Nach den Feststellungen des Landgerichts kam der Angeklagte 1998 im Alter von 19 Jahren aus dem Kosovo allein nach Deutschland und stellte Asylantrag. Er konsumierte mit vielen Unterbrechungen von 1998 bis etwa 2000 "keine großen Mengen" Heroin. Die verfahrensgegenständliche Tat beging er am 30. August 1999 mit zwei albanischen Mittätern, die ihn "dazu verführt hatten". Bei der Tat stand er nicht unter Drogen. Zusammen mit seinen Mittätern überfiel er eine Tankstelle. Dabei bedrohten sie den Tankwart mit einer Scheinwaffe, die sie ihm in Gesichtshöhe entgegenhielten. Als der Angeklagte das Geld aus der gewaltsam aufgebrochenen Kasse entnahm, verletzte er sich am Finger und hinterließ eine Blutspur. Die Täter erbeuteten 1.500 DM. Dem Angeklagten war nicht zu widerlegen, daß er von der Beute keinen Anteil erhielt.

Zwei Jahre nach der Tat, im Jahr 2001, ging der Angeklagte in sein Heimatland zurück. Seine Freundin, die er in Deutschland kennengelernt hatte, folgte ihm. Das Paar heiratete im November 2001 im Kosovo. Zunächst kehrte die Ehefrau, dann der Angeklagte im Mai 2002 nach Deutschland zurück. Nach der Heirat ließ er sich Codein verschreiben; er nimmt derzeit keine Drogen mehr. Der Angeklagte hatte nach der Rückkehr nur kurzfristige Arbeitsverhältnisse in Deutschland und war auf finanzielle Zuwendungen seiner Schwiegereltern angewiesen. Seine Ehefrau hat teilweise auch ihre Eltern bestohlen. Ca. das letzte halbe Jahr vor der Inhaftierung des Angeklagten im September 2003 lebte er von Sozialhilfe.

Bereitgestellte Daten:
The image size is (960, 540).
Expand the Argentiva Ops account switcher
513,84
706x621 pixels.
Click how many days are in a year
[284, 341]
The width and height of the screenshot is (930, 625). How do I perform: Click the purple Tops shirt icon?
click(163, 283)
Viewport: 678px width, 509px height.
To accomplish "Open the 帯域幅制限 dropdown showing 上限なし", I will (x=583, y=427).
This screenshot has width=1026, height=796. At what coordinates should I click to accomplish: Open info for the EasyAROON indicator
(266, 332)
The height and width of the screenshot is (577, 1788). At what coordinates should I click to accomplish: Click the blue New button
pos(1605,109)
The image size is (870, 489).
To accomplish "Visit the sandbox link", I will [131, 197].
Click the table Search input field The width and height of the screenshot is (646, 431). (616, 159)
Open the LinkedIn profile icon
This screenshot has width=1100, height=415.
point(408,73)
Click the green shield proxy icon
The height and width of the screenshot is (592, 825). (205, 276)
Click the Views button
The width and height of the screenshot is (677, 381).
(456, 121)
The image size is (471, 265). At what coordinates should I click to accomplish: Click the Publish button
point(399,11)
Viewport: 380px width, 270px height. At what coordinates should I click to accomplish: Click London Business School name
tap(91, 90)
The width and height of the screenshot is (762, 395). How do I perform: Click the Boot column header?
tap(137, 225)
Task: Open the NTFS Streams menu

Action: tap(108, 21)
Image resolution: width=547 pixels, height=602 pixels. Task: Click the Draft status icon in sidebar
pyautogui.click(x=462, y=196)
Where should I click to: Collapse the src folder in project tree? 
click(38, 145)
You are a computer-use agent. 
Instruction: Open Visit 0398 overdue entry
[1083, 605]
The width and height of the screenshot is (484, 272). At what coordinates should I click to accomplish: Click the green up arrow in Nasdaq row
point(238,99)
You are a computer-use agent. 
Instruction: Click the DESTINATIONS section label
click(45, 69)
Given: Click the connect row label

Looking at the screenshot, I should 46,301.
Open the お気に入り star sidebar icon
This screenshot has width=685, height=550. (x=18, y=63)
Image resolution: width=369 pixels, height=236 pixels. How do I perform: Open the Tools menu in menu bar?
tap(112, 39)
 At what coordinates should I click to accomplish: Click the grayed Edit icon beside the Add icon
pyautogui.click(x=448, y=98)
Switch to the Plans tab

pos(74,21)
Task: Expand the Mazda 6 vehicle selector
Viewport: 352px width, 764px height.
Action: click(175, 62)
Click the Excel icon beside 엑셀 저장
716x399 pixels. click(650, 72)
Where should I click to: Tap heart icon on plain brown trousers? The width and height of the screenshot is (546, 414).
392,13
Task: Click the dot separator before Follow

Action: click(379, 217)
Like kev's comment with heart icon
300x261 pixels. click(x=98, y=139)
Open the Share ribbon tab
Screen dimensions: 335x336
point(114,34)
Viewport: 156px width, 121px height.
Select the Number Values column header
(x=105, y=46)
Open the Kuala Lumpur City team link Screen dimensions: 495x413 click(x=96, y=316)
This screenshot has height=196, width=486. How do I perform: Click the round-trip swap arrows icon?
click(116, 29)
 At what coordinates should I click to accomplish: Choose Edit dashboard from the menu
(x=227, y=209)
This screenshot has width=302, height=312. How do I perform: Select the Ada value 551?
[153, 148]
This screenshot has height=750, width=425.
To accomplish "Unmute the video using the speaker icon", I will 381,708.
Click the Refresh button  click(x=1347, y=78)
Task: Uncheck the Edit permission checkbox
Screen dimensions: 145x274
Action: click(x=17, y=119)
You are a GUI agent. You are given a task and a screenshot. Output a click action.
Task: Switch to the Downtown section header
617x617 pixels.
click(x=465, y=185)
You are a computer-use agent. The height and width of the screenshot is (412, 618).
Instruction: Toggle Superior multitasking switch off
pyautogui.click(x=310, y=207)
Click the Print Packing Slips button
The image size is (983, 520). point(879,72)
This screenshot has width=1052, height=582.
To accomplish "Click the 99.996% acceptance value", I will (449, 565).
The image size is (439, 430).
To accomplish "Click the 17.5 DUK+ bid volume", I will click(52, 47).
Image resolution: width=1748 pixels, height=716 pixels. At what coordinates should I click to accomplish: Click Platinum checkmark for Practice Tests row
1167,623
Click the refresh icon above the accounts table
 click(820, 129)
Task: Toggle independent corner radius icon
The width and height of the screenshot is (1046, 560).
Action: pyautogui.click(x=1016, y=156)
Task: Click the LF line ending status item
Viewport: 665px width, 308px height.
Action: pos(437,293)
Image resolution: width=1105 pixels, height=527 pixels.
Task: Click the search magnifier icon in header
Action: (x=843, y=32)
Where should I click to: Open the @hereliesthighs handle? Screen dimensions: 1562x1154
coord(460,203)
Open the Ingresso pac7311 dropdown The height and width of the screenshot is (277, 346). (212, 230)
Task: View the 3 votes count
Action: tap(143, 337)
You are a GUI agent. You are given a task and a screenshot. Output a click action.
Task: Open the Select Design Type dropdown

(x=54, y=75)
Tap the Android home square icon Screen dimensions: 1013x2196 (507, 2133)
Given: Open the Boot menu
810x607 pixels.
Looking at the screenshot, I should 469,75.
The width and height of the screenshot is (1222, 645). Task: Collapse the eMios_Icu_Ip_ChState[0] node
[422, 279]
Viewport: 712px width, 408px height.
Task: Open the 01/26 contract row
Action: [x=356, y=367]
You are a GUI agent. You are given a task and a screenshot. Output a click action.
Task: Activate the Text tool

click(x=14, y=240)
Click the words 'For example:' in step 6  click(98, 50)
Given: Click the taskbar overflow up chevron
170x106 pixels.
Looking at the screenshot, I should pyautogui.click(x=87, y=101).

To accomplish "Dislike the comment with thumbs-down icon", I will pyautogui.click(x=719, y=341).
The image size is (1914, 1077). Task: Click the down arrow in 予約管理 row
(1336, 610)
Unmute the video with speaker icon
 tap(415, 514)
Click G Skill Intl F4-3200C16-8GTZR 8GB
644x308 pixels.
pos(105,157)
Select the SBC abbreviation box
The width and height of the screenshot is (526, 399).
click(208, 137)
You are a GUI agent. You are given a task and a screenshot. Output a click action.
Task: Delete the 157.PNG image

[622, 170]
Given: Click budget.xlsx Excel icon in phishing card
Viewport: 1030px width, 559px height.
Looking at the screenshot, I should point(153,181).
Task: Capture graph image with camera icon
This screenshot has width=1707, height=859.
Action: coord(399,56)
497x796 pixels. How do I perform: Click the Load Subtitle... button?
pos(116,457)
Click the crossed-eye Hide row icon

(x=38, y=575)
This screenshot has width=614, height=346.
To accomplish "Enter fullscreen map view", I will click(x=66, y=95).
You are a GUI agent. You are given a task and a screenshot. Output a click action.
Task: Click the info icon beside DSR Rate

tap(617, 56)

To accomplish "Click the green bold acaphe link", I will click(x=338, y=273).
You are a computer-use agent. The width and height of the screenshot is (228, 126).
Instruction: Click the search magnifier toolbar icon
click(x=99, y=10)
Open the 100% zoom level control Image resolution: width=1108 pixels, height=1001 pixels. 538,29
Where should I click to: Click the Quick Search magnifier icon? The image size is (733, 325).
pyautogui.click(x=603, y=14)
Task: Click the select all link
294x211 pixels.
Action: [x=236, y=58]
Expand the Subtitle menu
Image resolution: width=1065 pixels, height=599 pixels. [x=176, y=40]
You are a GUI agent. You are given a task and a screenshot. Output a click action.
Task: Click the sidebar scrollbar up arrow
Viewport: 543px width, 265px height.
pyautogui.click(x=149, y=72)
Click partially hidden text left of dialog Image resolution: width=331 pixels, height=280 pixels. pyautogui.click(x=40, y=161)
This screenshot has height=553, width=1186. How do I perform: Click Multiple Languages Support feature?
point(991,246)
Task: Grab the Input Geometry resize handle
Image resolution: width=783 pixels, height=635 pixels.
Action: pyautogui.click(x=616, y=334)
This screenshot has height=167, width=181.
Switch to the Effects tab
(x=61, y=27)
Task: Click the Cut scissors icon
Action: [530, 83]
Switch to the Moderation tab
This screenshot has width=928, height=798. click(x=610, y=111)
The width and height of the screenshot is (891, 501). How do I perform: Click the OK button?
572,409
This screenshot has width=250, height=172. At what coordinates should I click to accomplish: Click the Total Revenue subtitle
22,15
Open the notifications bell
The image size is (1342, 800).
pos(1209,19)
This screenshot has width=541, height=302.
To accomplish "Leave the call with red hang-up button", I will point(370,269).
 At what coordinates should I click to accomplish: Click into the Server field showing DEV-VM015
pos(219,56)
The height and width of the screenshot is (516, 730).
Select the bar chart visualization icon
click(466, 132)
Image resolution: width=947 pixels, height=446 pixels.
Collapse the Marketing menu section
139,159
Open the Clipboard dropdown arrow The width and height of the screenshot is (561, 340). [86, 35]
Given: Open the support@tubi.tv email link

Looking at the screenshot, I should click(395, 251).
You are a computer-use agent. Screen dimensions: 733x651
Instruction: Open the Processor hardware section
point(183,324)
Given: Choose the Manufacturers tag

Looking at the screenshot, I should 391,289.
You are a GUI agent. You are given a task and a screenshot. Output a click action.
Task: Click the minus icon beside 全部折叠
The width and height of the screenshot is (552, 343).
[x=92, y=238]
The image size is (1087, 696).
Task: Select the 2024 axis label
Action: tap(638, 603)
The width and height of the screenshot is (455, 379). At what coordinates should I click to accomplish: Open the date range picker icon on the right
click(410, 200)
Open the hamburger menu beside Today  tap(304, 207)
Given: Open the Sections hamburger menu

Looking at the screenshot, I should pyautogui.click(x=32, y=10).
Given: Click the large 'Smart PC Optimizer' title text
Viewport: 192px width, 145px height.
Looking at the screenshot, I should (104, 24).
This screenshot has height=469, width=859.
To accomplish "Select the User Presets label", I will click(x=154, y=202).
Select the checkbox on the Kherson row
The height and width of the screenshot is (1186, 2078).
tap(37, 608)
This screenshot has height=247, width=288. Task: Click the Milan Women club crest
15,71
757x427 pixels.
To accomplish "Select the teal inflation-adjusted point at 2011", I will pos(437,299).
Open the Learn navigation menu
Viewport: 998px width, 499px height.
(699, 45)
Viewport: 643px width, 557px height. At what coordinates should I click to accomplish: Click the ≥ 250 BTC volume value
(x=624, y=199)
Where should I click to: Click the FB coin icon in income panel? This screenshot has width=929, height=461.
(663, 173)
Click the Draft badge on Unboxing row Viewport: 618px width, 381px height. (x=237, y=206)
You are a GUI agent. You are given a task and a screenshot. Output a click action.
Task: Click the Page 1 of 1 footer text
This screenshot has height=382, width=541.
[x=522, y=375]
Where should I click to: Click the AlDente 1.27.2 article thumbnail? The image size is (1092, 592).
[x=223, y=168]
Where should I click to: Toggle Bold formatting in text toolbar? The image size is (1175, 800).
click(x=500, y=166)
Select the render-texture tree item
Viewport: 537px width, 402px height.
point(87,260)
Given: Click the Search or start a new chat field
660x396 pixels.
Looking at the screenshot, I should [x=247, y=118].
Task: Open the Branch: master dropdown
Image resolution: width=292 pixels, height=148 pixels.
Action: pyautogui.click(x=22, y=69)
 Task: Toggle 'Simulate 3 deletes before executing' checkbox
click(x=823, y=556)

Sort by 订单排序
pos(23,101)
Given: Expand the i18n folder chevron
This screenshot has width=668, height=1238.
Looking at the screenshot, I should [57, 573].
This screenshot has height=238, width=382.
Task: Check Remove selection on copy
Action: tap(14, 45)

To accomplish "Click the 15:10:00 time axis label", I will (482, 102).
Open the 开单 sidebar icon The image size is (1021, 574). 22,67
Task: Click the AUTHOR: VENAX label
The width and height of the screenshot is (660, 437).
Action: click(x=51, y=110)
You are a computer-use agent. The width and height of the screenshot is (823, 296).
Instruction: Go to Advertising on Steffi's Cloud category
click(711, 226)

Zu lösende Aufgaben:
**A)** Wann und wo heirateten der Angeklagte und seine Freundin laut dem Dokumentauszug über den Tankstellenüberfall?
**B)** Führen Sie den Dokumentauszug über den Tankstellenüberfall im gleichen Stil fort, beginnend nach dessen letztem Satz.

Erwartete Antworten:
**A)** Im November 2001 im Kosovo.

**B)**
Das Landgericht hat auf den zur Tatzeit über 20 Jahre alten Heranwachsenden Jugendstrafrecht angewendet und rechtsfehlerfrei allein wegen der Schwere der Schuld Jugendstrafe verhängt (vgl. BGHR JGG § 17 Abs. 2 Schwere der Schuld 1 und 2).

3. Bei der Bemessung der Höhe der Jugendstrafe hat das Tatgericht nicht gegen rechtlich anerkannte Strafzwecke verstoßen. Die Begründung der Jugendstrafe von drei Jahren entspricht den Anforderungen des § 18 Abs. 2 JGG.

a) Der Erziehungsgedanke ist auch dann zu berücksichtigen, wenn eine Jugendstrafe -wie hier -ausschließlich wegen der Schwere der Schuld verhängt wird (BGHSt 15, 224, 226; 16, 261, 263; BGH StV 1994, 598). Daneben sind auch andere Strafzwecke, bei Kapitalverbrechen namentlich der Sühnegedanke und das Erfordernis des gerechten Schuldausgleichs zu beachten (BGHR JGG § 17 Abs. 2 Strafzwecke 1). Diesen Grundsätzen hat die Jugendkammer bei der Bemessung der Jugendstrafe Rechnung getragen.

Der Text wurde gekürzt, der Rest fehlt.